Em 1º de janeiro de 2004, o Movimento dos Trabalhadores Rurais Sem Terra (MST), a Comissão Pastoral da Terra (CPT), Justiça Global e Terra de Direitos apresentaram a petição inicial à Comissão Interamericana de Direitos Humanos. Em 2009, a Comissão aprovou o relatório de admissibilidade e, em 2020, aprovou o relatório de mérito. A Comissão solicitou então que a Corte Internacional declarasse a responsabilidade internacional do Estado do Brasil pela violação dos artigos 1.1, 2, 4.1, 5.1, 8.1, 13, 15, 22 e 25.1 da Convenção Americana sobre Direitos Humanos.
O caso Tavares Pereira
No relatório da sentença, consta que, no dia de 2 de maio de 2000, aproximadamente 50 ônibus com trabalhadores rurais, inclusive crianças, se deslocaram para Curitiba, capital do Paraná, com a
intenção de participar de uma marcha pela reforma agrária em frente ao Instituto Nacional de Colonização e Reforma Agrária (Incra). A Secretaria de Segurança Pública do governo do Estado do Paraná instruiu a Polícia Militar (PM) a parar e revistar os ônibus. Em um desses bloqueios, aconteceram disparos de armas de fogo, sendo que um dos projéteis de um soldado da PM ricocheteou no chão e atingiu Antônio Tavares Pereira no abdômen. A polícia não socorreu o manifestante, que foi levado para o Hospital do Trabalhador por um casal que passava pelo local de carro. Em seguida, o comandante da PM deu ordem de desobstruir a rodovia com bombas de gás lacrimogênio, balas de borracha, cães, cassetetes e armas de fogo. Nos autos do processo, consta que 197 pessoas foram afetadas e 69 ficaram feridas, entre elas uma criança de 4 anos. Não consta nos autos que policiais ficaram feridos.

* SUAS TAREFAS *
1) Transcreva do texto sobre o caso Tavares Pereira a parte que começa em "Em 1º de janeiro" e termina em "sobre Direitos Humanos.".
2) Dê continuidade ao texto sobre o caso Tavares Pereira a partir da última frase apresentada.

Trechos do conjunto de dados:
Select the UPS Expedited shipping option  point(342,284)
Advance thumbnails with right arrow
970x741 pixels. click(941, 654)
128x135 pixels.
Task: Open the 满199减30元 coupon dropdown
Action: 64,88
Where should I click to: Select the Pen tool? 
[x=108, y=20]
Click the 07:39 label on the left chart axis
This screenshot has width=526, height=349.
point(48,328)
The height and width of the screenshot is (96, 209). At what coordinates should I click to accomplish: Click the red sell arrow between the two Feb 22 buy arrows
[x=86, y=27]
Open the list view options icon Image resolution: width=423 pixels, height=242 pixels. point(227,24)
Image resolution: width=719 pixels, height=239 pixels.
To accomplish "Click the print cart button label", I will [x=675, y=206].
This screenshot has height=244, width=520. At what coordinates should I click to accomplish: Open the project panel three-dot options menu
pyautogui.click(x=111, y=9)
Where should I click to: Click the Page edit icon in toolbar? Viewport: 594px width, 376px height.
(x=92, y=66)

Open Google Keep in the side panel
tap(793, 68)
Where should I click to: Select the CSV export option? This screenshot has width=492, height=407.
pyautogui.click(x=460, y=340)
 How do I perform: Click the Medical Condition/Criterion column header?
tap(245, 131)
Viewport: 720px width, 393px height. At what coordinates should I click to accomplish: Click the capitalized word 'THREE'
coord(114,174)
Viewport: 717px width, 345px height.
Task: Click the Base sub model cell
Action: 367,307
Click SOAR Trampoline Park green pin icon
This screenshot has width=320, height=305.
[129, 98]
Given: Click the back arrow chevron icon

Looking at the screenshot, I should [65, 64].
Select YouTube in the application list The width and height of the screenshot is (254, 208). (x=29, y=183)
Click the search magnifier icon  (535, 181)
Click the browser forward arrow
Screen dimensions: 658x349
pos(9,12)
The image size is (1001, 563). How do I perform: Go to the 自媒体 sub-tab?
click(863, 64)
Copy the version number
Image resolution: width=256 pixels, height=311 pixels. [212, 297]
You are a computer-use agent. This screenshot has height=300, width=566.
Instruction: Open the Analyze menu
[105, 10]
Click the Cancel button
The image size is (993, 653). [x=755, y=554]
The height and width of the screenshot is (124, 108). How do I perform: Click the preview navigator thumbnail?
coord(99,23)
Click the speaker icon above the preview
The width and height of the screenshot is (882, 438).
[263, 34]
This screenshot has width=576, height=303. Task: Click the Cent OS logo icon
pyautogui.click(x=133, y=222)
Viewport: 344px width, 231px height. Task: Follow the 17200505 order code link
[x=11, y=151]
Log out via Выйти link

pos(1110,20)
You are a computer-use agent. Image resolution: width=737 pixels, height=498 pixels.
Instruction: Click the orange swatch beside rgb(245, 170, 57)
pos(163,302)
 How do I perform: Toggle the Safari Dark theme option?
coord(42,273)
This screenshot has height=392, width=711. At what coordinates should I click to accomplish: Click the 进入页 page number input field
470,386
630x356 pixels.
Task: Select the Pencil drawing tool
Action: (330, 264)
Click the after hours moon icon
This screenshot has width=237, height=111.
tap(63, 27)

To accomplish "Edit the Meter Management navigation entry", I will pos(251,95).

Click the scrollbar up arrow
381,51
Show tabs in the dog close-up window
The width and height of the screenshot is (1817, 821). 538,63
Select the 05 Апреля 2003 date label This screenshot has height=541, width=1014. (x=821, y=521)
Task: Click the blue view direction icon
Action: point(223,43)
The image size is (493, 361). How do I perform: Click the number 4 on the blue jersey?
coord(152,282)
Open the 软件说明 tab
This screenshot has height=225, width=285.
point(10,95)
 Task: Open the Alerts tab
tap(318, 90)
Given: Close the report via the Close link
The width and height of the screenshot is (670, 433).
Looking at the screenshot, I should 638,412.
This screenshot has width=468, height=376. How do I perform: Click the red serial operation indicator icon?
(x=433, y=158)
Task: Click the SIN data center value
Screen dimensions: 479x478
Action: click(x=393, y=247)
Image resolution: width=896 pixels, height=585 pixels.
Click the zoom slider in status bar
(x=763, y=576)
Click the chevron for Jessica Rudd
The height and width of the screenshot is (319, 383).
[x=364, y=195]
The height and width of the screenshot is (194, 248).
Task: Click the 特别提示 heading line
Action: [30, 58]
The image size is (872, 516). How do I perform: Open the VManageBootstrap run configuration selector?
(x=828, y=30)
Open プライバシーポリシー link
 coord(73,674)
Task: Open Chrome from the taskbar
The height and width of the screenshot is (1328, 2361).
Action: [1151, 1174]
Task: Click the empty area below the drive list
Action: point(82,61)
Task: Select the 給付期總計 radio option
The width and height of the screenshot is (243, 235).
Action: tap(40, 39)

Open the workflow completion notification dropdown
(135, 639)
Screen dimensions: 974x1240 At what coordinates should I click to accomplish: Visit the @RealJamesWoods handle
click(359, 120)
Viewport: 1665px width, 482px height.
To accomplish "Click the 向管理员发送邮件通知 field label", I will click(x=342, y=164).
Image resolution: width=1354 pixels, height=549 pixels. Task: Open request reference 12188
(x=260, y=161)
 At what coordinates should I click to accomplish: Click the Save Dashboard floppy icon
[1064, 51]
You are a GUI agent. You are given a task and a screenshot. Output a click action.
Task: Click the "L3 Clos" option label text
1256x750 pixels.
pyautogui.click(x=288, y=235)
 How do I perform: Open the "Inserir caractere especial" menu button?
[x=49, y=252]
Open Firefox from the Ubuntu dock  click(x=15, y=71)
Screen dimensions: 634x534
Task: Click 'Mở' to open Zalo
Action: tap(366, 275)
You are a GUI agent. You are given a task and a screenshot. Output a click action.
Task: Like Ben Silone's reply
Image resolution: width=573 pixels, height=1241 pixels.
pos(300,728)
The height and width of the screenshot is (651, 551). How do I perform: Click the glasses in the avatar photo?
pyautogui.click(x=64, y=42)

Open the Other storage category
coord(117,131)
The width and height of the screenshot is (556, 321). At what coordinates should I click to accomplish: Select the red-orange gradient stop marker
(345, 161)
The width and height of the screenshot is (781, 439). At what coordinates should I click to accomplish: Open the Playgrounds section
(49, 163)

* TAREFAS RESOLVIDAS *
1)
Em 1º de janeiro de 2004, o Movimento dos Trabalhadores Rurais Sem Terra (MST), a Comissão Pastoral da Terra (CPT), Justiça Global e Terra de Direitos apresentaram a petição inicial à Comissão Interamericana de Direitos Humanos. Em 2009, a Comissão aprovou o relatório de admissibilidade e, em 2020, aprovou o relatório de mérito. A Comissão solicitou então que a Corte Internacional declarasse a responsabilidade internacional do Estado do Brasil pela violação dos artigos 1.1, 2, 4.1, 5.1, 8.1, 13, 15, 22 e 25.1 da Convenção Americana sobre Direitos Humanos.

2)
Na investigação sobre a morte de Tavares Pereira, o Ministério Público Militar solicitou o arquivamento por considerar que o policial “agiu em estrito cumprimento do dever legal, em legítima defesa própria e de terceiros, e em estado de necessidade”. Em 17 de abril de 2003, a 2ª Câmara do Tribunal de Justiça do Estado do Paraná (TJPR) determinou o arquivamento da ação penal na justiça criminal comum. A família de Tavares Pereira pediu uma ação de indenização contra o estado do Paraná, e uma pensão foi concedida em decisão do TJPR para a esposa e os cinco filhos da vítima.
O Monumento Antônio Tavares Pereira, projetado pelo arquiteto brasileiro Oscar Niemeyer, foi construído à margem da rodovia BR 277, no km 108, no município Campo Largo, como símbolo de preservação da memória para celebrar o trabalho das pessoas defensoras dos direitos humanos, em particular do acesso à terra. O MST tem presença em 24 estados das cinco regiões do Brasil, com participação de aproximadamente 450 mil famílias.